## [What the exercise asks]
The data follows this line. Copy verbatim the line with "Instruction: Open the W" and each line after it to the end.
[Entries provided]
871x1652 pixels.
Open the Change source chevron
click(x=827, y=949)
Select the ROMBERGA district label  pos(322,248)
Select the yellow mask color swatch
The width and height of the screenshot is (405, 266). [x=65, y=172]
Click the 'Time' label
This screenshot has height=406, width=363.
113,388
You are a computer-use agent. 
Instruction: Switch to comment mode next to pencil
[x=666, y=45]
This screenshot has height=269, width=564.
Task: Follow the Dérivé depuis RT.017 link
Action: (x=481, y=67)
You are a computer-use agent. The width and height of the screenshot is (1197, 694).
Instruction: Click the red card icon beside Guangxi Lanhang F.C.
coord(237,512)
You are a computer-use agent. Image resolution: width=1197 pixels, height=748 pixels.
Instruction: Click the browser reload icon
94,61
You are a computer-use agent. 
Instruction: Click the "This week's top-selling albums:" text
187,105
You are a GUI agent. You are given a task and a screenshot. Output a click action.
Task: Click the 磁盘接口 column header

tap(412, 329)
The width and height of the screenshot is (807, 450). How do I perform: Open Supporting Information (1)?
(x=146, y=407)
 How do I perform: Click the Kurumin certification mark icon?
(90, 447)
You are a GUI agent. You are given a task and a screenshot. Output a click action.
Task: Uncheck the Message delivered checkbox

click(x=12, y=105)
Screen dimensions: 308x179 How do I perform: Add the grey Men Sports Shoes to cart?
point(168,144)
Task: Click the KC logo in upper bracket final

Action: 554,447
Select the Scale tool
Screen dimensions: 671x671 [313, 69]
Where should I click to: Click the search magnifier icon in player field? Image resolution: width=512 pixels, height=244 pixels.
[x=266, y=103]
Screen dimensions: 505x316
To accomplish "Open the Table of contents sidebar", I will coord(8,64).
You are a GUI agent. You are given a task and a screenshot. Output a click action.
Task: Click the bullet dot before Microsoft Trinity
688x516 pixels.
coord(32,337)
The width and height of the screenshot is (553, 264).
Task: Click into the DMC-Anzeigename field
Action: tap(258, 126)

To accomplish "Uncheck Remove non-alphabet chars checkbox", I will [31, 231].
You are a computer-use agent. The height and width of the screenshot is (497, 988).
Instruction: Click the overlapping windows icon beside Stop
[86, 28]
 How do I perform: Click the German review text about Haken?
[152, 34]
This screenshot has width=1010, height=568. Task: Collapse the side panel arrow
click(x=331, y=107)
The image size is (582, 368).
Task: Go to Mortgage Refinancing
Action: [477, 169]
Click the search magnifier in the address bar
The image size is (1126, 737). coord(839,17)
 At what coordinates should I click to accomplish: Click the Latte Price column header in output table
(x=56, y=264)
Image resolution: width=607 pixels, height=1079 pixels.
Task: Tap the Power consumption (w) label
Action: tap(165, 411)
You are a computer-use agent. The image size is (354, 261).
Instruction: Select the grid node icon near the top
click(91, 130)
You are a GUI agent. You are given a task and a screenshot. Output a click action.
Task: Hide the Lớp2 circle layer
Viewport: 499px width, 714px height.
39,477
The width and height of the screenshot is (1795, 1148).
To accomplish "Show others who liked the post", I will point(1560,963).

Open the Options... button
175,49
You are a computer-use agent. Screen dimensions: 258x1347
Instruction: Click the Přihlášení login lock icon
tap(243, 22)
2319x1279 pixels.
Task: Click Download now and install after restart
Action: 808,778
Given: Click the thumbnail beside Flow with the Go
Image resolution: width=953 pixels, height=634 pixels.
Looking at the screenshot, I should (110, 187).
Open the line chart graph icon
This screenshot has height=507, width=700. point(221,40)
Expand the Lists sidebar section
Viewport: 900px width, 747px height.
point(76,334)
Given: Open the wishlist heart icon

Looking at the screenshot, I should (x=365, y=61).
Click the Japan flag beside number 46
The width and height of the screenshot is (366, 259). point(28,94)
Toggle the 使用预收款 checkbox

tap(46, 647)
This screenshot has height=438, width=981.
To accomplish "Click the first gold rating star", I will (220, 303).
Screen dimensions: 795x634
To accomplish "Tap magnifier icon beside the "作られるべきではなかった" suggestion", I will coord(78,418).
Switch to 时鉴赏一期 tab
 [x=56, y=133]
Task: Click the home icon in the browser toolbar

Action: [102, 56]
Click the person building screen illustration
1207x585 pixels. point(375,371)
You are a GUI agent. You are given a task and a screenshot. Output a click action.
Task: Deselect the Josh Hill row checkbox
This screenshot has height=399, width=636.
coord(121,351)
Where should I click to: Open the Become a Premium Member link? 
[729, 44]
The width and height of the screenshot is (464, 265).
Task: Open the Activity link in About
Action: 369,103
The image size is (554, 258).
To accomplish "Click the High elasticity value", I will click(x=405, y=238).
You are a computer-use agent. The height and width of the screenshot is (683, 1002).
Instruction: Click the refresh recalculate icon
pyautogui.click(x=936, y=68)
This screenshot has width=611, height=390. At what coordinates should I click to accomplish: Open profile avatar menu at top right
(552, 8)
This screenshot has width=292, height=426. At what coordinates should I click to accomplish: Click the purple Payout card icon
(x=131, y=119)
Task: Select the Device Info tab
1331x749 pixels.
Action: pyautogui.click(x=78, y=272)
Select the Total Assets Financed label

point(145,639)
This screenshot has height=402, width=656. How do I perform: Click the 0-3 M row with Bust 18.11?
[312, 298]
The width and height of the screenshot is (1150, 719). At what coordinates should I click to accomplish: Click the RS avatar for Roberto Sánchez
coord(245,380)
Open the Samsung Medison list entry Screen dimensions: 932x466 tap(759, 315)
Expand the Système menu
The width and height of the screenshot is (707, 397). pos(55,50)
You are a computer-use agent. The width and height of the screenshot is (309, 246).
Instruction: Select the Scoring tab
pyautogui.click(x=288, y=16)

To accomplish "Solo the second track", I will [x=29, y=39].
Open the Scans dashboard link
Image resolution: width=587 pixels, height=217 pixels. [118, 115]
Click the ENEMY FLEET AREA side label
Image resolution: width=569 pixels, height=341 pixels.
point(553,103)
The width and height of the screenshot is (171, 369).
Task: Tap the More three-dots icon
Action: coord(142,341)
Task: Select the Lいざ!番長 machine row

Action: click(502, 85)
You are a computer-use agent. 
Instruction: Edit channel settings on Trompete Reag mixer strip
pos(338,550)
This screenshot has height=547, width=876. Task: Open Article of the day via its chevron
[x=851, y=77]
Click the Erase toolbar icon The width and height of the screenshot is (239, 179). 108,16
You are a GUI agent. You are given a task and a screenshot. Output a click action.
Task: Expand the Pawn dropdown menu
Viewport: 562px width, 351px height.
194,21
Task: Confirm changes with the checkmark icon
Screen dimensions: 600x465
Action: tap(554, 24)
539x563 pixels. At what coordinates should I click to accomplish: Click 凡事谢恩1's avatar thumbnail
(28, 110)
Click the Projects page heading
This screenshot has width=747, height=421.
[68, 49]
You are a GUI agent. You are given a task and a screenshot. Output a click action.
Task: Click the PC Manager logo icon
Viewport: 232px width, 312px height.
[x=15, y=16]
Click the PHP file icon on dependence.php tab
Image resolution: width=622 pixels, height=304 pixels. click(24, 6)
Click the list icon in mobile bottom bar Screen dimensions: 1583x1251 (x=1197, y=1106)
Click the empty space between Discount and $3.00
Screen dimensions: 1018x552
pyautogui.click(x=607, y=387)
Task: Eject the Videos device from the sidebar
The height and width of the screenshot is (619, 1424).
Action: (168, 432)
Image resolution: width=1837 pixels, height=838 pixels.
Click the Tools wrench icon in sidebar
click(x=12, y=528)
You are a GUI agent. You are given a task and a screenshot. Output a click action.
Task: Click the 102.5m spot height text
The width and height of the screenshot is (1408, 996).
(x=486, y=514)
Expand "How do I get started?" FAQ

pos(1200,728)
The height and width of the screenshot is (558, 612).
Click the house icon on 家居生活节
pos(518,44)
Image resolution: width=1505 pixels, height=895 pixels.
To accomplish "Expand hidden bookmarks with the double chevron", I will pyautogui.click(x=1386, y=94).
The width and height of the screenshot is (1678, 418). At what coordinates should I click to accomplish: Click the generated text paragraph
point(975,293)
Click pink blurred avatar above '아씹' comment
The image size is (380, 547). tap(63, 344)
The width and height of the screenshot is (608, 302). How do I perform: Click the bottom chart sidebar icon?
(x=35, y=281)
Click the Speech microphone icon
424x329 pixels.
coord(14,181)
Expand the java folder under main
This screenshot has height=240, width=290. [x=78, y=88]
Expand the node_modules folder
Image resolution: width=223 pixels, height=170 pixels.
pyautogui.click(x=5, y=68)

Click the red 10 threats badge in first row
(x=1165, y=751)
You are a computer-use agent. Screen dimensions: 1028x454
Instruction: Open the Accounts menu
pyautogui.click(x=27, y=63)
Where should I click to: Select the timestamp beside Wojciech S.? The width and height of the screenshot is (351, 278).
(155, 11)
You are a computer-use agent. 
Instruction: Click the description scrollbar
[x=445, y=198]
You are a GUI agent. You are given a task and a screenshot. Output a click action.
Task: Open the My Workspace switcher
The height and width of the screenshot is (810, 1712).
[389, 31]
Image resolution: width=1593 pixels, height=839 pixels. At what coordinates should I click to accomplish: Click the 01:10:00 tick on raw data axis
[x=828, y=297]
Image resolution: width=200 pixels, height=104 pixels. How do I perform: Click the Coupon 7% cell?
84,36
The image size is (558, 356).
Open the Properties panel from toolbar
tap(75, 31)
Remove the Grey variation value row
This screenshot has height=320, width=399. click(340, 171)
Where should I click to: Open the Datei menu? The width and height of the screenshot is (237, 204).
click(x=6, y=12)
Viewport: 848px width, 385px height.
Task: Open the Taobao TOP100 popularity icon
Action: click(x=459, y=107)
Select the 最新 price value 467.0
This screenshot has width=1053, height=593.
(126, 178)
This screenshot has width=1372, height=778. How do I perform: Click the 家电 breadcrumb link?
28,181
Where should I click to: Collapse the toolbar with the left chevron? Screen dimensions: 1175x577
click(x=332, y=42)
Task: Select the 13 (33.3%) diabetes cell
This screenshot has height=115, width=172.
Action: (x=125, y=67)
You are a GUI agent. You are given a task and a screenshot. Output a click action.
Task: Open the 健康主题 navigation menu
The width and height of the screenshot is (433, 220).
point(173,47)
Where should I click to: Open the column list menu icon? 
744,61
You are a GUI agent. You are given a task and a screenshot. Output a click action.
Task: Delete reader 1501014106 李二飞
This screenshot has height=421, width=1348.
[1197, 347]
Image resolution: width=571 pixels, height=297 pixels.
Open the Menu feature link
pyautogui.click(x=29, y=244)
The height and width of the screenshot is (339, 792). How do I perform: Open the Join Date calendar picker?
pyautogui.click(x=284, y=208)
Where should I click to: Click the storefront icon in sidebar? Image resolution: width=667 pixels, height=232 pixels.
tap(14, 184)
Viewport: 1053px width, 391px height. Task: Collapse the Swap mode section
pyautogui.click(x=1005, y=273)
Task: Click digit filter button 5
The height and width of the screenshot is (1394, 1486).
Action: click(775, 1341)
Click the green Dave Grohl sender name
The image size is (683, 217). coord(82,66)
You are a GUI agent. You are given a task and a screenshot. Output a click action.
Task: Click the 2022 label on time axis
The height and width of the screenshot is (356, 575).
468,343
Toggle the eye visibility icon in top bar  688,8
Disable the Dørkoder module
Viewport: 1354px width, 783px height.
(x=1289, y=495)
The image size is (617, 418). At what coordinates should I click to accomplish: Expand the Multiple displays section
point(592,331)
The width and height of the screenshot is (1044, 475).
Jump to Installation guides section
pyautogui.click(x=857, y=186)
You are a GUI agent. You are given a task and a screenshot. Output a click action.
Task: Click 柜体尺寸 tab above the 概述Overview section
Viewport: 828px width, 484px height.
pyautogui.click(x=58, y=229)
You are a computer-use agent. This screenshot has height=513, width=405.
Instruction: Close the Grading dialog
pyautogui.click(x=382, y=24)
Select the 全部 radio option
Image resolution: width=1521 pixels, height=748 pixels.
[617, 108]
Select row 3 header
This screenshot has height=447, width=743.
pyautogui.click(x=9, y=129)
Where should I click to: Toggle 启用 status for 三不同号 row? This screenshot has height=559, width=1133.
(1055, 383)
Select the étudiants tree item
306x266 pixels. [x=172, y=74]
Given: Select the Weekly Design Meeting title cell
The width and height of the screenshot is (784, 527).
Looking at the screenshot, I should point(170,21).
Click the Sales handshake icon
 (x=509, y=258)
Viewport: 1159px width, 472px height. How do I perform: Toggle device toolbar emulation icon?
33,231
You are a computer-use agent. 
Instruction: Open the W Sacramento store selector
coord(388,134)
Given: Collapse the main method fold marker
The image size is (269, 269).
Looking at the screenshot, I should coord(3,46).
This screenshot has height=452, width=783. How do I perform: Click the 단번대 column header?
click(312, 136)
[/Entries provided]
## [Exercise solution]
Instruction: Open the W Sacramento store selector
coord(388,134)
Given: Collapse the main method fold marker
The image size is (269, 269).
Looking at the screenshot, I should coord(3,46).
This screenshot has height=452, width=783. How do I perform: Click the 단번대 column header?
click(312, 136)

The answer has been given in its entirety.